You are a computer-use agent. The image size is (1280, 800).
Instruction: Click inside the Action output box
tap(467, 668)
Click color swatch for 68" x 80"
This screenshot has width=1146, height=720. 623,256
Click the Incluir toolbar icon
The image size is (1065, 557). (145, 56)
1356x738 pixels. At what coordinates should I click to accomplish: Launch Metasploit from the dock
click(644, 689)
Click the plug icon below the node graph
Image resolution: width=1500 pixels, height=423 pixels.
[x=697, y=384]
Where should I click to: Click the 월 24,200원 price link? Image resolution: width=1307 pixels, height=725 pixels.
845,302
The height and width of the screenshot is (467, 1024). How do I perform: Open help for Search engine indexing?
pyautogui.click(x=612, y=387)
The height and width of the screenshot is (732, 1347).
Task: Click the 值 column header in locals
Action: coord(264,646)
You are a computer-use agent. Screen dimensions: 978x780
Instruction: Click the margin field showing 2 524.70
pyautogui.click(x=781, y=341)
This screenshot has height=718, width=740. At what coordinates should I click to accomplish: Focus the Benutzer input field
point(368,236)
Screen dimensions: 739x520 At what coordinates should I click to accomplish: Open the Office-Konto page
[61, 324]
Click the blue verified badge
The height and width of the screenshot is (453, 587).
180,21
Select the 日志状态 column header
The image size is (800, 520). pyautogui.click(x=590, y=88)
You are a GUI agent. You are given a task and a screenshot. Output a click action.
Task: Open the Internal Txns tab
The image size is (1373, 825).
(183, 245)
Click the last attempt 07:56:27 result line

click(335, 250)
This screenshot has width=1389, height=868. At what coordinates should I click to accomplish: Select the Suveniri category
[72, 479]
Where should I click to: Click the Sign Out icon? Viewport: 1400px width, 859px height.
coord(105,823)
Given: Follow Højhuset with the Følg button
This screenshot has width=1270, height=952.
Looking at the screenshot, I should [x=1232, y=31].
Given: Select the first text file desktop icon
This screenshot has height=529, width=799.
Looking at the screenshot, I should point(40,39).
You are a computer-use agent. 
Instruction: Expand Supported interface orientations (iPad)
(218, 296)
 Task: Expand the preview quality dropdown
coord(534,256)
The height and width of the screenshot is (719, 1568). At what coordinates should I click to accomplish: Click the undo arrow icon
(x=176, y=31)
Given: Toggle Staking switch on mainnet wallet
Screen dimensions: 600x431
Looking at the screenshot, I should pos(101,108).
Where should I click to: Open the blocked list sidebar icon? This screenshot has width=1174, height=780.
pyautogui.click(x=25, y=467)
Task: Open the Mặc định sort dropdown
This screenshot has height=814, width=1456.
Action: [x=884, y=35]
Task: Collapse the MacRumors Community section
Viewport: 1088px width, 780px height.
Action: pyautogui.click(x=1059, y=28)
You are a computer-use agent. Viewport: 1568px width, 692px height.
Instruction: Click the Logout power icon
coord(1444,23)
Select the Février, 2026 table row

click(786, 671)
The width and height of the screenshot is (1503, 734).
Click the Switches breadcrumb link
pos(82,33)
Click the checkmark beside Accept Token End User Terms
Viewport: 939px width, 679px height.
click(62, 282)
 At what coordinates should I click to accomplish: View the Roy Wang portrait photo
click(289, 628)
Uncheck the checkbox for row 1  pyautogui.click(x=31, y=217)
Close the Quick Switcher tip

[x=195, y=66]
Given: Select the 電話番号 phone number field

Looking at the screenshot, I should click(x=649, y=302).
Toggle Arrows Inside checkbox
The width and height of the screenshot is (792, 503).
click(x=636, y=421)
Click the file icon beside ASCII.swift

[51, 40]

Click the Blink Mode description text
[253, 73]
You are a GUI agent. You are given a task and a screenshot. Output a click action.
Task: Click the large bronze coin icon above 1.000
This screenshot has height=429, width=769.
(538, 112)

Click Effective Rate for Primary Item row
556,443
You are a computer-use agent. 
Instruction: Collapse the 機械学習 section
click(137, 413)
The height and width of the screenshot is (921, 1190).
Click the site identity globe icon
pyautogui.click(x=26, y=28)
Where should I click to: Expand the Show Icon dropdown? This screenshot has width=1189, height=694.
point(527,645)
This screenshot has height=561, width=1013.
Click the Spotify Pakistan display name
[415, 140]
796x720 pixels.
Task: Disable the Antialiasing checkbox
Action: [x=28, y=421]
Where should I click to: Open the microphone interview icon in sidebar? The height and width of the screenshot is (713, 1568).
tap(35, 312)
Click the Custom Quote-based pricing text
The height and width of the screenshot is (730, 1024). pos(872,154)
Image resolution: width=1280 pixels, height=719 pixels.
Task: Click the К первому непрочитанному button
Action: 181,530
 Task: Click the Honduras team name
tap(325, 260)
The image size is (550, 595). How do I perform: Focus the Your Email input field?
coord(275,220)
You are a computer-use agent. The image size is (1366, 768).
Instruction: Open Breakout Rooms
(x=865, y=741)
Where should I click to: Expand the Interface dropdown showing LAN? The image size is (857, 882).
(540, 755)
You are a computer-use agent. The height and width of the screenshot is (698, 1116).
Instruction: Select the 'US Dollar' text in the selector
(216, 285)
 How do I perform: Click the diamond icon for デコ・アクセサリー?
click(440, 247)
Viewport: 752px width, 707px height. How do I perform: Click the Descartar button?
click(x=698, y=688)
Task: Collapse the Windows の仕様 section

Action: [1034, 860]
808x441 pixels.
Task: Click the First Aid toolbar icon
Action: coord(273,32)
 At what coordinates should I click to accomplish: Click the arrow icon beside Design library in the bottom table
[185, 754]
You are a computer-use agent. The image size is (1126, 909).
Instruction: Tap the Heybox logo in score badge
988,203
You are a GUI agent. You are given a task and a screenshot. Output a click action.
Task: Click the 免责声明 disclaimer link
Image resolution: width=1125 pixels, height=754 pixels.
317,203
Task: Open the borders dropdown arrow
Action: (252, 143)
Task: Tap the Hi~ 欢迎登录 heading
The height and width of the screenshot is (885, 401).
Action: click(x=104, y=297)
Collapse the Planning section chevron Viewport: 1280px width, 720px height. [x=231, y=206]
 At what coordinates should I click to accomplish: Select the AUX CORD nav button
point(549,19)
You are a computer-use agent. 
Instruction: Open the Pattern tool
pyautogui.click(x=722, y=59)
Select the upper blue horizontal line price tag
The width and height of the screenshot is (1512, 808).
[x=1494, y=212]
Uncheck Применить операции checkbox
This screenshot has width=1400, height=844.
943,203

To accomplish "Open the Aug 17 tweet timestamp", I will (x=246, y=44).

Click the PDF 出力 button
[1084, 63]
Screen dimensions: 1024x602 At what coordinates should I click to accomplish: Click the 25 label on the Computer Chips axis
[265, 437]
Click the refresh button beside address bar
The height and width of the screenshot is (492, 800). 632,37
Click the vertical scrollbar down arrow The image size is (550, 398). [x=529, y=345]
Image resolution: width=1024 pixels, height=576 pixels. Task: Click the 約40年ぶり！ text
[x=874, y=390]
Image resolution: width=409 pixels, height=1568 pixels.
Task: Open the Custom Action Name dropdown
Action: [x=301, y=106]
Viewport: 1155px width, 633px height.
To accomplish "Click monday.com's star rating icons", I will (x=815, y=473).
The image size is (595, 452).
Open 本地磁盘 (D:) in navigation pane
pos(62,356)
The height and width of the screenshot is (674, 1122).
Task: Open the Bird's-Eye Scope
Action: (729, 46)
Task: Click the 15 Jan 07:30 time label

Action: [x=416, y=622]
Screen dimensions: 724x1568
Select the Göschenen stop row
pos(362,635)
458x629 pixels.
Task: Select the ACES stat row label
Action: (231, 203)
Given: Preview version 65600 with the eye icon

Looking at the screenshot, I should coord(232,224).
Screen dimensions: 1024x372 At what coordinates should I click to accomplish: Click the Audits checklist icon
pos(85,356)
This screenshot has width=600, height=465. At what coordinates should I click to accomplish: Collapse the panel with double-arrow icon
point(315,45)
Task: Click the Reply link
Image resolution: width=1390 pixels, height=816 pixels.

• REQUIRED WORK:
Reproduce word for word the material above, beginning with the line that contains "Click the Custom Quote-based pricing text" and ending with the line that contains "Task: Click the 免责声明 disclaimer link".

• EXERCISE ANSWER:
Click the Custom Quote-based pricing text
The height and width of the screenshot is (730, 1024). pos(872,154)
Image resolution: width=1280 pixels, height=719 pixels.
Task: Click the К первому непрочитанному button
Action: 181,530
 Task: Click the Honduras team name
tap(325, 260)
The image size is (550, 595). How do I perform: Focus the Your Email input field?
coord(275,220)
You are a computer-use agent. The image size is (1366, 768).
Instruction: Open Breakout Rooms
(x=865, y=741)
Where should I click to: Expand the Interface dropdown showing LAN? The image size is (857, 882).
(540, 755)
You are a computer-use agent. The height and width of the screenshot is (698, 1116).
Instruction: Select the 'US Dollar' text in the selector
(216, 285)
 How do I perform: Click the diamond icon for デコ・アクセサリー?
click(440, 247)
Viewport: 752px width, 707px height. How do I perform: Click the Descartar button?
click(x=698, y=688)
Task: Collapse the Windows の仕様 section

Action: [1034, 860]
808x441 pixels.
Task: Click the First Aid toolbar icon
Action: coord(273,32)
 At what coordinates should I click to accomplish: Click the arrow icon beside Design library in the bottom table
[185, 754]
You are a computer-use agent. The image size is (1126, 909).
Instruction: Tap the Heybox logo in score badge
988,203
You are a GUI agent. You are given a task and a screenshot. Output a click action.
Task: Click the 免责声明 disclaimer link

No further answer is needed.